The Argentine radio broadcast the ceremony of the transfer of command, and for the first time in the history of Argentina the voice of a president was heard on the radio. The Sunday following the inauguration, Alvear visited the Jockey Club. It had been six years since a president had not attended there, as Yrigoyen refused to do so.

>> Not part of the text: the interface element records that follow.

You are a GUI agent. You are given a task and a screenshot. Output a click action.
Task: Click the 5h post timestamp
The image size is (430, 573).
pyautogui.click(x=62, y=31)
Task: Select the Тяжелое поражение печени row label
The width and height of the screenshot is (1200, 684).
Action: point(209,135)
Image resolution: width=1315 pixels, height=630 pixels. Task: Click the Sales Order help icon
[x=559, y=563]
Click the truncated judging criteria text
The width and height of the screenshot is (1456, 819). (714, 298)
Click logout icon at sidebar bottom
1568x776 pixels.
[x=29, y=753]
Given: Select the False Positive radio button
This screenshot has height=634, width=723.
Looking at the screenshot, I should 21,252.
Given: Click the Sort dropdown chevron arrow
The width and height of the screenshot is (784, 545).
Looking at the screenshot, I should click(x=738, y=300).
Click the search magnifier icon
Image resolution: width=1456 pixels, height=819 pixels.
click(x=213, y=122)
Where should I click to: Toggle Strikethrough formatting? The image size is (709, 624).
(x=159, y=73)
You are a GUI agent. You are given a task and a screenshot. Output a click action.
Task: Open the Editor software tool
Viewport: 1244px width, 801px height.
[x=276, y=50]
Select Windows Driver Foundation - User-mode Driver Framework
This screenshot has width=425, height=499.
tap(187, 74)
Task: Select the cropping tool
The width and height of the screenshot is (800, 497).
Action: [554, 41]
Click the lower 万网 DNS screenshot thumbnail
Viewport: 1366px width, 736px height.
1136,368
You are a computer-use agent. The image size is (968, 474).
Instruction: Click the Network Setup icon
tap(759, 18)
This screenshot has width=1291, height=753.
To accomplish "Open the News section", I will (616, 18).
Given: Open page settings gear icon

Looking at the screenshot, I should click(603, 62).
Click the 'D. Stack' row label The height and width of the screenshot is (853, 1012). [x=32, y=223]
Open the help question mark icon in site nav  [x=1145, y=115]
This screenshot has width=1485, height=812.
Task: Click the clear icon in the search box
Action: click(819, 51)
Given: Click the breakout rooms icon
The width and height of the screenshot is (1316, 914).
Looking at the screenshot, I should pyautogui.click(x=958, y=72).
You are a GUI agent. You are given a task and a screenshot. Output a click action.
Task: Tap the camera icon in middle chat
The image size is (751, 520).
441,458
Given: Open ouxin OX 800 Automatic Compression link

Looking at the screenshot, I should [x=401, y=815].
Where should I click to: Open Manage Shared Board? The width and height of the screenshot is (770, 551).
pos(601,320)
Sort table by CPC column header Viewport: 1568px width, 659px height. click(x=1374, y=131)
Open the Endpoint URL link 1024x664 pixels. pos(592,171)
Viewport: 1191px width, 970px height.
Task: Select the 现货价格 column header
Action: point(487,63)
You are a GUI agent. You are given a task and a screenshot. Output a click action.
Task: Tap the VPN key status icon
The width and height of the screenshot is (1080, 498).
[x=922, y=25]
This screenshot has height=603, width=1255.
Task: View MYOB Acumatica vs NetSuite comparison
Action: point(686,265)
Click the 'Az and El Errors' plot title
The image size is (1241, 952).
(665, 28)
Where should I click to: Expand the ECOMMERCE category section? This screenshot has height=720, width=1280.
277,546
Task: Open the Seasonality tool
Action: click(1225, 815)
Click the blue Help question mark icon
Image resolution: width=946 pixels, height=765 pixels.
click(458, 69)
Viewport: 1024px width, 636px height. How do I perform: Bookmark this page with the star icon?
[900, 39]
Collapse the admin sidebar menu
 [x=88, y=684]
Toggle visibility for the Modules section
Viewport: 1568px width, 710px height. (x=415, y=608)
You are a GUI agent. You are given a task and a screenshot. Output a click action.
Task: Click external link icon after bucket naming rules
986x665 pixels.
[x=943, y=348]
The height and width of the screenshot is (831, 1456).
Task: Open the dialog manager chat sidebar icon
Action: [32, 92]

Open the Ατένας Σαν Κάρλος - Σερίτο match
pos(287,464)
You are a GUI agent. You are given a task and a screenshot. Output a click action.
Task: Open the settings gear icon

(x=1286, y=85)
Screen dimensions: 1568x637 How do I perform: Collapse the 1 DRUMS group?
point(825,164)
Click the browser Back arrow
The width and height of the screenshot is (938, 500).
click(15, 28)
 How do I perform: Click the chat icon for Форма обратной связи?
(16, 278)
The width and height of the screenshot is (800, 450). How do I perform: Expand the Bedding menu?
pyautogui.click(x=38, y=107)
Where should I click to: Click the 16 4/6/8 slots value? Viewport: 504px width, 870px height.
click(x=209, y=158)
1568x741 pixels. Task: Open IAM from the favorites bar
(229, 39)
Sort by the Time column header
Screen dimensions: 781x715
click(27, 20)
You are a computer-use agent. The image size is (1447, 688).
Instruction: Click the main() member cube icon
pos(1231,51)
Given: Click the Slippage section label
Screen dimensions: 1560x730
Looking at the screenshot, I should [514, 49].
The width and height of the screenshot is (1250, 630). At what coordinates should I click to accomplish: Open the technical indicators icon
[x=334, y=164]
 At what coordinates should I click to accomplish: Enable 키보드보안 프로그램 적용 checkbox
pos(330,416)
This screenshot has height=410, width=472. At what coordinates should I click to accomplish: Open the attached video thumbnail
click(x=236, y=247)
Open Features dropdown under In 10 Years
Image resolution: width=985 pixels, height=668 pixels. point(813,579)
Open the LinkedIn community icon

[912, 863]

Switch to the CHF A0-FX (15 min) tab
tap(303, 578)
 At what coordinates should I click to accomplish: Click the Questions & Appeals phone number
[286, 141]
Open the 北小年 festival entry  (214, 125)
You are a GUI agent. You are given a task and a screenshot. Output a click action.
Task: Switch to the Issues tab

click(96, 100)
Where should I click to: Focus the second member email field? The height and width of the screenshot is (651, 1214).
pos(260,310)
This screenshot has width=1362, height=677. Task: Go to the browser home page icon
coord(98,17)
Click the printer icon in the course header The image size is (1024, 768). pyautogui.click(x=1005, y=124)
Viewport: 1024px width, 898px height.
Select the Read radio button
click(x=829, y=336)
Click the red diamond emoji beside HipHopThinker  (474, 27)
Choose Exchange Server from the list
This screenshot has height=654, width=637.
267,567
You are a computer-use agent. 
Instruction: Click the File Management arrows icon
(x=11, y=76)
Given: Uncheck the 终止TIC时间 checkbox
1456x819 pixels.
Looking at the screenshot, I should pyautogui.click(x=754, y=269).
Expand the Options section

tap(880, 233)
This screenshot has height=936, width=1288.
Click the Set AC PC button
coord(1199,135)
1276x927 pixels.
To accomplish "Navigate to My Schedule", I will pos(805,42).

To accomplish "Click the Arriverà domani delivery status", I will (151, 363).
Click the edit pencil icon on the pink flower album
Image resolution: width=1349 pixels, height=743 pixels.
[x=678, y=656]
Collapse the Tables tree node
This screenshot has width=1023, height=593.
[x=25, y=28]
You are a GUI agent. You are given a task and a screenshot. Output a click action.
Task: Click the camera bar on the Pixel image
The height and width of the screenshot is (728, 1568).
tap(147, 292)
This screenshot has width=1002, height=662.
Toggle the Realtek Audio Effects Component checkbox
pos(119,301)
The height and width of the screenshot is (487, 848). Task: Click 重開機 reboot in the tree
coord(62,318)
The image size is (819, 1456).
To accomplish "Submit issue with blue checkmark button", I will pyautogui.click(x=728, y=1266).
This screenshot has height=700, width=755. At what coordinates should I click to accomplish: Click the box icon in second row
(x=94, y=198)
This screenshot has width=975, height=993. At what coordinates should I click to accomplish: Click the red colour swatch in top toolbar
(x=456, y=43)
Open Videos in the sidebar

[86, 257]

Alvear's cabinet fully attended an interpellation in the Chamber of Deputies, when the ministers had not attended at least since 1919. On 1 May 1923 Alvear read the presidential speech. At 8:00 p.m., Alvear took his car and drove to the Constitución neighborhood to Yrigoyen's house, who invited him to dinner.

=== Economic policy ===
The economic expansion that Argentina experienced during the period known as the radical republic (1916–1930), had an average annual expansion of 8.1%.His period of government began just when the postwar world crisis ended, which allowed the economy and finances to improve without major setbacks.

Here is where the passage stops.